The Oxford Illustrated Book of American Children's Poems

1999
The Oxford Illustrated Book of American Children's Poems
Title The Oxford Illustrated Book of American Children's Poems PDF eBook
Author Donald Hall
Publisher Oxford University Press, USA
Pages 98
Release 1999
Genre Juvenile Nonfiction
ISBN 0195123735

An anthology of American poems, is arranged chronologically, from colonial alphabet rhymes to Native American cradle songs to contemporary poems. 50 illustrations, 20 in color.


Sing a Song of Popcorn

1988
Sing a Song of Popcorn
Title Sing a Song of Popcorn PDF eBook
Author Beatrice Schenk De Regniers
Publisher Scholastic Press
Pages 142
Release 1988
Genre Juvenile Nonfiction
ISBN 9780590439749


Monthly Bulletin

1918
Monthly Bulletin
Title Monthly Bulletin PDF eBook
Author St. Louis Public Library
Publisher
Pages 474
Release 1918
Genre
ISBN

"Teachers' bulletin", vol. 4- issued as part of v. 23, no. 9-


Interacting with Print

2019-02-08
Interacting with Print
Title Interacting with Print PDF eBook
Author The Multigraph Collective
Publisher University of Chicago Press
Pages 400
Release 2019-02-08
Genre Literary Criticism
ISBN 022646928X

A thorough rethinking of a field deserves to take a shape that is in itself new. Interacting with Print delivers on this premise, reworking the history of print through a unique effort in authorial collaboration.
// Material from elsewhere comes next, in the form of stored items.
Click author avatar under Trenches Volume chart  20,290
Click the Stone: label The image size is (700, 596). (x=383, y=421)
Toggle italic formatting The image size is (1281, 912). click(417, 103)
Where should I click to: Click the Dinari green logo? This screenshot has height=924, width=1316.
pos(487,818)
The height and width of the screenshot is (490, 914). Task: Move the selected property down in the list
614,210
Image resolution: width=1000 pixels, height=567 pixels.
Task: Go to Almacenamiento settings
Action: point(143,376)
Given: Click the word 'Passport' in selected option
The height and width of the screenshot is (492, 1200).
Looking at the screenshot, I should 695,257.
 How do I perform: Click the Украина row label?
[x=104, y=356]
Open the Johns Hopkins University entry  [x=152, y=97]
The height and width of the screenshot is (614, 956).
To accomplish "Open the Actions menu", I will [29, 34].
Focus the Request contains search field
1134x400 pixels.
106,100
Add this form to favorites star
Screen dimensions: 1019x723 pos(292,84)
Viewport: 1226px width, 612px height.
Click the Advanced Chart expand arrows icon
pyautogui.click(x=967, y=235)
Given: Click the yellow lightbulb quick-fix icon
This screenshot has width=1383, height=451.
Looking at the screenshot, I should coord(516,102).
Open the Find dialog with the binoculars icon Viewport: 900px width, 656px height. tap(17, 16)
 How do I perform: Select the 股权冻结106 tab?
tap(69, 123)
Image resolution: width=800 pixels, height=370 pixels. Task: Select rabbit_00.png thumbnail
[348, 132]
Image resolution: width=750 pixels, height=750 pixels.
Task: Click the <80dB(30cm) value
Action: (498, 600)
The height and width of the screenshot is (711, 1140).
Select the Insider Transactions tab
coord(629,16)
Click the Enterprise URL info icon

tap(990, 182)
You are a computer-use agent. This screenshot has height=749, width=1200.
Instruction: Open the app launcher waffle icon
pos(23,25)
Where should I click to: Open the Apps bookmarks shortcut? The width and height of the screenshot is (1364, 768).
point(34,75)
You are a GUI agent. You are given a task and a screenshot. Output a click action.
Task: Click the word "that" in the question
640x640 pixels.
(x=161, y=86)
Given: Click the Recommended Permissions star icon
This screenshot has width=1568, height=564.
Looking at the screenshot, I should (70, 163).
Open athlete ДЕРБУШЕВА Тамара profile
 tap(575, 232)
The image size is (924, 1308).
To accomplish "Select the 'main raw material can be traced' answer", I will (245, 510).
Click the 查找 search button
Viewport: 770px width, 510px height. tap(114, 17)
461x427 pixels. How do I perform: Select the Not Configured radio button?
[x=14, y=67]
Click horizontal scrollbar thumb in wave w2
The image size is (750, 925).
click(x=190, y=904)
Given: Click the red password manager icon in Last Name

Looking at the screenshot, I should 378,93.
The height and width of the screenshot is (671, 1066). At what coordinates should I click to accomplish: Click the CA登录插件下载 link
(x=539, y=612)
The book itself is not a typical monograph—rather, it is a “multigraph,” the collective work of twenty-two scholars who together have assembled an alphabetically arranged tour of key concepts for the study of print culture, from Anthologies and Binding to Publicity and Taste. Each entry builds on its term in order to resituate print and book history within a broader media ecology throughout the eighteenth and nineteenth centuries. The central theme is interactivity, in three senses: people interacting with print; print interacting with the non-print media that it has long been thought, erroneously, to have displaced; and people interacting with each other through print. The resulting book will introduce new energy to the field of print studies and lead to considerable new avenues of investigation.